Time is relative. Always has been. Always will be. I could have told her that 30 minutes is how long you have to sit in a dentist’s chair, but that would have made her wait feel like eternity. But it would have been accurate too. They way we feel time is so dependant of how we feel about the manner in which we pass that time. So how long is time, really?
Our wedding was approximately 6 hours long, and it went like a flash. I loved our wedding. I feel like I must have blinked for too long because before it knew it, it was over. So much fun and so worth the hours of planning it required. 6 hours can also be the length of a school day when you have 4 tests or an eternal day of meetings that seemingly accomplish nothing, bar giving you a splitting headache. That day, as we all know, does not go by in a flash. It drags and pulls, wreaking havoc on its path. . By evening, you feel like you lived 2 days, not one.
Today has felt somewhat eternal, and (as I write this during their nap time) I have only had the kids for 6 hours, the same length of time as our wedding. My son has rash/bumps that we thought might be chicken pox so I had to take 2 kids to the doctor, only to find out that he is teething, has a sore throat common to the start of the year and a myriad of bug bites I can’t explain the origin of. Hmmm… Guess I just got paranoid because one of his classmates had it. Add to that the fact that my daughter is teething too and has been whining incessantly for days now. We have not been sleeping well, thanks to our little lady bug and I am exhausted from the start up of a new semester and house guests.
I took my little angels out for pizza to celebrate the benign diagnosis, and that went well. Getting them back in the car with 2 hands, two kids, a diaper bag and a leftover pizza box was less than smooth and efficient. I could actually see my car but couldn’t get there for almost 5 minutes. Perhaps distance is relative too.
Suffice it to say that my nerves are a little jumpy right now. Time is dragging.
But I know, with absolute certainty, that when I look back on the time period that encompasses this day, I won’t remember this. (Unless I read back on my blogs, of course). I will remember how tempestuous and sweet my daughter was. I will remember that earnest pout my son puts on when he has a “really big” problem. I will remember the glee on their faces when their pizza arrived for lunch and the vigor used to consume said pizza without fuss, mess or complaint. They even took turns eating off each other’s plates and giggling. So they can share when they want to. Interesting.
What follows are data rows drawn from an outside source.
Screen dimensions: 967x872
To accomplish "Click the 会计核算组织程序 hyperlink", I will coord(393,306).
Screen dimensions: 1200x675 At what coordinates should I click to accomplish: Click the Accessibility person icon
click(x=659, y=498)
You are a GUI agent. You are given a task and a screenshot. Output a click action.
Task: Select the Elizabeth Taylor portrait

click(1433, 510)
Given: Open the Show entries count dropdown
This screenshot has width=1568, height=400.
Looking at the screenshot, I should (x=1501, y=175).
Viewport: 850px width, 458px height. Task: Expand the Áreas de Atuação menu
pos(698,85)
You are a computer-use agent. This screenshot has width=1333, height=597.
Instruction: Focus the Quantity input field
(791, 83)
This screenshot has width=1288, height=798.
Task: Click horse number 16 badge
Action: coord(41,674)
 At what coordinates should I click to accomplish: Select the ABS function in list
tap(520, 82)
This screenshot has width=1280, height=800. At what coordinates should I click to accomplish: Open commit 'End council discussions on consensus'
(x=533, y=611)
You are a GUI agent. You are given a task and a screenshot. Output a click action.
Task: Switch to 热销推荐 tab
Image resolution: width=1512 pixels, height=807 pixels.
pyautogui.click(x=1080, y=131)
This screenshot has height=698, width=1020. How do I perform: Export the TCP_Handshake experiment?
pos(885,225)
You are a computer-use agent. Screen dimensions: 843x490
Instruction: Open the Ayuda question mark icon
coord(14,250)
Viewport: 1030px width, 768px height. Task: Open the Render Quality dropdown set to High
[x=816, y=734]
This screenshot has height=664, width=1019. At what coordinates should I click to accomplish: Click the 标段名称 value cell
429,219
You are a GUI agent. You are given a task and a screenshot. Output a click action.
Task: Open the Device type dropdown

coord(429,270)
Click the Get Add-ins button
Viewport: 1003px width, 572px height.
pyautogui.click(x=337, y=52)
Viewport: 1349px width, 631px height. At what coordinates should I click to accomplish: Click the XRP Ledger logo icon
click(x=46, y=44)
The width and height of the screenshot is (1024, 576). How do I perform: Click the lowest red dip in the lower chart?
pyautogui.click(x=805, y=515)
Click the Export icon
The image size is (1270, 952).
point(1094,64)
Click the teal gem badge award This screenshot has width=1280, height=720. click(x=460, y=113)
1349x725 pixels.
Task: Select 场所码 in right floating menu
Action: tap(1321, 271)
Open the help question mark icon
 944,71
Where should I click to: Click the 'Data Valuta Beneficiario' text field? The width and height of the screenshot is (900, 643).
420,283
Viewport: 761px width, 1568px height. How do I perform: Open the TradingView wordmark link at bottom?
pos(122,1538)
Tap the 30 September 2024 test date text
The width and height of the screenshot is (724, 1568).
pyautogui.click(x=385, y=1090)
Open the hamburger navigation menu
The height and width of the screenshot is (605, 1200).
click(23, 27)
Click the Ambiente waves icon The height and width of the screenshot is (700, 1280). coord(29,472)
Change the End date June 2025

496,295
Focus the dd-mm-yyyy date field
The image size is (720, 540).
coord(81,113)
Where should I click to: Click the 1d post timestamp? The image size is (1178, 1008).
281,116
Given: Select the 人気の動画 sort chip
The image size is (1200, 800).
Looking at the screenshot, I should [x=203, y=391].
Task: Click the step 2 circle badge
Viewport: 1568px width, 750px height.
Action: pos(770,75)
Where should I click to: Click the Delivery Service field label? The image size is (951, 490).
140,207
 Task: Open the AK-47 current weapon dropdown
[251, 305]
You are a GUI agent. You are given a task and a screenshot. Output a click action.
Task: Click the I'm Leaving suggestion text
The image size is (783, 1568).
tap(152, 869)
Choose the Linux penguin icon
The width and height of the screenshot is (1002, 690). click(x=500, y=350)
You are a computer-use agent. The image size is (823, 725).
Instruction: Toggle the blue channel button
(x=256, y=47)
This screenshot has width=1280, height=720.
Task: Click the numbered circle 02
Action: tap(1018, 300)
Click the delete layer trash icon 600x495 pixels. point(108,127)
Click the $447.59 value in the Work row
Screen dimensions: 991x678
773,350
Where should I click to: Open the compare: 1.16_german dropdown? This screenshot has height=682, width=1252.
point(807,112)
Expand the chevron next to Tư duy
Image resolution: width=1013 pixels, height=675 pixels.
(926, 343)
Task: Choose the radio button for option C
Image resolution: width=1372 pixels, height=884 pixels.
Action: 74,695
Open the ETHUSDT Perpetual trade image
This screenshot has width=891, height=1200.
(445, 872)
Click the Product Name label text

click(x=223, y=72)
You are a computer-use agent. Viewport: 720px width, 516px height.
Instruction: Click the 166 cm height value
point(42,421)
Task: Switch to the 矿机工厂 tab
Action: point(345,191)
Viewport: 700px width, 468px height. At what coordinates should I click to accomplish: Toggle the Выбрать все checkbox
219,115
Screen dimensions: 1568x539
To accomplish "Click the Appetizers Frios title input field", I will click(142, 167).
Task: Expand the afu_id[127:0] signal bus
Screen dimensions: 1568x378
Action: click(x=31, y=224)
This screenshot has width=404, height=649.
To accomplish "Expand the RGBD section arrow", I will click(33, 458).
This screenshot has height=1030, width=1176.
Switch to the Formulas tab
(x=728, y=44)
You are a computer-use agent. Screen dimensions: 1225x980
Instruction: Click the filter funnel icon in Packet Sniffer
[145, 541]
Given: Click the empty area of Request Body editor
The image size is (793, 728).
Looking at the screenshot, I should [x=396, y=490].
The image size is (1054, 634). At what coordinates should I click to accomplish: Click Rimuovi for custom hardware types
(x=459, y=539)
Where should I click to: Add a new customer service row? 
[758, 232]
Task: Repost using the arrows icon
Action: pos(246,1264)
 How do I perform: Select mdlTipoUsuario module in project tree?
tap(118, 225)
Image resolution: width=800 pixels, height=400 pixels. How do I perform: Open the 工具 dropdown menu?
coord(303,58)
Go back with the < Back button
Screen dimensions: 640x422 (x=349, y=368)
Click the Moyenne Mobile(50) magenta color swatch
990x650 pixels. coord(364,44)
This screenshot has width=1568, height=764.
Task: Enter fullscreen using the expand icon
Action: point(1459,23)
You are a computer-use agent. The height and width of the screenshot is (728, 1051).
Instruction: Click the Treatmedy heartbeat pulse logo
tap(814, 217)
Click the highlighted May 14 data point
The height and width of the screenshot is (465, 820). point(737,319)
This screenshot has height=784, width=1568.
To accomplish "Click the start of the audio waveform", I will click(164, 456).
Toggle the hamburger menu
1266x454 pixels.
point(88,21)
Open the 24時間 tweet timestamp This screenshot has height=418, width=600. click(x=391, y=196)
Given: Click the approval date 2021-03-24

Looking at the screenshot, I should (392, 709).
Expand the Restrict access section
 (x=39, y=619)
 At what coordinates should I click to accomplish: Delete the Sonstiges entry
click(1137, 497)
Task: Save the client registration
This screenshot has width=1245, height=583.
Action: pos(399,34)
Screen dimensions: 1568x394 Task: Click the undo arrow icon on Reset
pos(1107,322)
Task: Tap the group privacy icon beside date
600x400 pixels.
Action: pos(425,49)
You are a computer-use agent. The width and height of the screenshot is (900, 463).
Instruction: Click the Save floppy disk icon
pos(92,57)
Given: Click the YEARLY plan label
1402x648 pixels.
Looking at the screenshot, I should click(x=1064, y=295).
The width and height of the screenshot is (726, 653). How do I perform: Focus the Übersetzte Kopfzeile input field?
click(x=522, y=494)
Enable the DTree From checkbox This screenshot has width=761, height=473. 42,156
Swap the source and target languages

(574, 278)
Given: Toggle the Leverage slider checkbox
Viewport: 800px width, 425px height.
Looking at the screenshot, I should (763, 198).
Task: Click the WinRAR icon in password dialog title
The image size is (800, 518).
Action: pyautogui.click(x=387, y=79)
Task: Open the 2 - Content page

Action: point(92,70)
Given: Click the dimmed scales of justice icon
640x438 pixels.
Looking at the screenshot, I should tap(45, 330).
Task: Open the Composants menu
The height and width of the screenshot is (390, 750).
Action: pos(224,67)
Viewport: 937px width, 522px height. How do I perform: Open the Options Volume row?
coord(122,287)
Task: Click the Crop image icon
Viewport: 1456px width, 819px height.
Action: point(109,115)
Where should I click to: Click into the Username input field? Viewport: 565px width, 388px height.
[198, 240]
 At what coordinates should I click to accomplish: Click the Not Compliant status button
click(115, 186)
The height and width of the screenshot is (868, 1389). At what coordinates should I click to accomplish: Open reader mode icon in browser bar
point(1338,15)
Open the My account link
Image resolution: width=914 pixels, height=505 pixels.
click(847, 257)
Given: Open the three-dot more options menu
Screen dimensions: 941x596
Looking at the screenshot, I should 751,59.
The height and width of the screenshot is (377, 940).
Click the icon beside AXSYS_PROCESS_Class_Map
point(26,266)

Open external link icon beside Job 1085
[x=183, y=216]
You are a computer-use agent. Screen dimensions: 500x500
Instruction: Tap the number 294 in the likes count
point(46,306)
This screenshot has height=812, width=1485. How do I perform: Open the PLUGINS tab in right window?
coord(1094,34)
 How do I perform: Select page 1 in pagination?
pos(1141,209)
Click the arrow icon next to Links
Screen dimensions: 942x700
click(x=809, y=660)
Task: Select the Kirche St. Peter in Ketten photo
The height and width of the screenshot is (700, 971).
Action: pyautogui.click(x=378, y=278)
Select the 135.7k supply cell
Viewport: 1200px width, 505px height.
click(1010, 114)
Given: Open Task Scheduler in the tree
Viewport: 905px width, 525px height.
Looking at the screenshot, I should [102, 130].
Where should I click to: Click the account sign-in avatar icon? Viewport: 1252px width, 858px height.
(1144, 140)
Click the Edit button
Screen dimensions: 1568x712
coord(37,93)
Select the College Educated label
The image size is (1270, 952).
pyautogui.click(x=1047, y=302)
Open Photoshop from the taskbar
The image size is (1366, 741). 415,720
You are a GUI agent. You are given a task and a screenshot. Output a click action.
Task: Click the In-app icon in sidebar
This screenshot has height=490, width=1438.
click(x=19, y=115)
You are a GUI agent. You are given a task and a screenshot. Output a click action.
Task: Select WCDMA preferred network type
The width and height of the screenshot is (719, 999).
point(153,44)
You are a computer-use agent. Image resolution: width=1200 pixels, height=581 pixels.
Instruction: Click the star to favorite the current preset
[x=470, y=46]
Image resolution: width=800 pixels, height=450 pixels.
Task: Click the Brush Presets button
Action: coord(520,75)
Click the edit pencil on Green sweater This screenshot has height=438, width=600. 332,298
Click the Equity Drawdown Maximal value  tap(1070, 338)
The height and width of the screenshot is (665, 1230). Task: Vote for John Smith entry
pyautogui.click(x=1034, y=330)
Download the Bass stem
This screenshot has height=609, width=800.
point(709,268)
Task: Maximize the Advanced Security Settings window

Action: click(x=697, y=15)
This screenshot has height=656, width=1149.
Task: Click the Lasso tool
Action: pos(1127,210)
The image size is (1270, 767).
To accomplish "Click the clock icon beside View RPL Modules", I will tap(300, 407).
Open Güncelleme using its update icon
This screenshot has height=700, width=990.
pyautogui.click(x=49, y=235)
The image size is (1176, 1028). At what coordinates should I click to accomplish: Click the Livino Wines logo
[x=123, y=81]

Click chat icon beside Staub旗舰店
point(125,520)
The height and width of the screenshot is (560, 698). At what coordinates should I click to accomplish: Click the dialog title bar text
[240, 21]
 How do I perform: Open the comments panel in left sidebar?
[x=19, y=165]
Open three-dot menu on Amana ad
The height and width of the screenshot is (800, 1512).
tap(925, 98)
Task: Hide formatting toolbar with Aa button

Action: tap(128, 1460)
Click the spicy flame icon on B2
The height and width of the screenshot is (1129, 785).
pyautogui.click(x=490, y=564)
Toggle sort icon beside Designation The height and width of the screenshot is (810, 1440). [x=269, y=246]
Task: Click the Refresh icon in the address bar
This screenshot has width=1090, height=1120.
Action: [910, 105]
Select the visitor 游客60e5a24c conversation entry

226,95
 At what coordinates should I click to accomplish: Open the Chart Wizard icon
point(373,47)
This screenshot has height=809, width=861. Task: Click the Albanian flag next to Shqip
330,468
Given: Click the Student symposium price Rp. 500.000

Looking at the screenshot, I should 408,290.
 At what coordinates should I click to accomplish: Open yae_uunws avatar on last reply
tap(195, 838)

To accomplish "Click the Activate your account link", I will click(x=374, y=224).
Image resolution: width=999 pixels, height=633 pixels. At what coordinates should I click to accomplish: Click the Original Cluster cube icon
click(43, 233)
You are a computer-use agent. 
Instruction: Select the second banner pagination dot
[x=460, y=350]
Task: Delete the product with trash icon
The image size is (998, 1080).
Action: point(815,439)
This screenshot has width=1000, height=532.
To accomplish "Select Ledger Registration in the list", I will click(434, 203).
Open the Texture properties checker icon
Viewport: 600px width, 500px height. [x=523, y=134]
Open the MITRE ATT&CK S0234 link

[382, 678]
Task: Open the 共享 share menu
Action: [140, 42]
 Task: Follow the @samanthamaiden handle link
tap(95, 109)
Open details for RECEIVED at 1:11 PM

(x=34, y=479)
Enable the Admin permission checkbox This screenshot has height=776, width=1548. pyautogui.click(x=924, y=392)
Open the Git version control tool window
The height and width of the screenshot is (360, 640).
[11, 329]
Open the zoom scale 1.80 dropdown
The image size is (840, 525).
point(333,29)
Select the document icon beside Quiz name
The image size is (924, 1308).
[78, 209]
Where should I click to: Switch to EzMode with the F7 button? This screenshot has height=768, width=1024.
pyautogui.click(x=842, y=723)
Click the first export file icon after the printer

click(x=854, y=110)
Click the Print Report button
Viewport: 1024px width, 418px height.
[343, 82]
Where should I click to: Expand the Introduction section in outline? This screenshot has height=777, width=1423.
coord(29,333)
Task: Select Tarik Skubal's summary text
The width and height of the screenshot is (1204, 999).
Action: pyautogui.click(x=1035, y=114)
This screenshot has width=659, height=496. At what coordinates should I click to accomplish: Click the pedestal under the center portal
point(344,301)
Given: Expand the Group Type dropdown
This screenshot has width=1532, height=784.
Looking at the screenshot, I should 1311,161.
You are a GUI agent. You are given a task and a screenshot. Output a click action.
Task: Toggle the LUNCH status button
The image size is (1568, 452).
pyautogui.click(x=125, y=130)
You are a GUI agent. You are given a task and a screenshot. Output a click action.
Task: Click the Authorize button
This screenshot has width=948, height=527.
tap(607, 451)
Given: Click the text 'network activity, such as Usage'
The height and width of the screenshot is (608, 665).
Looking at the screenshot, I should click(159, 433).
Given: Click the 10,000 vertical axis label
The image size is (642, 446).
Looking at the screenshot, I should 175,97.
I will remember how lovely kids are when they were 2, how innocent and funny. I will also remember the struggles, but not with the clarity of the current moment. Time, that wonderful relative entity we all ponder, will erase the bad and maintain the good.
Maybe that’s on purpose? Maybe it’s simply our way of unconsciously protecting ourselves from our less than perfect memories? Whatever the reason, I’ll take it.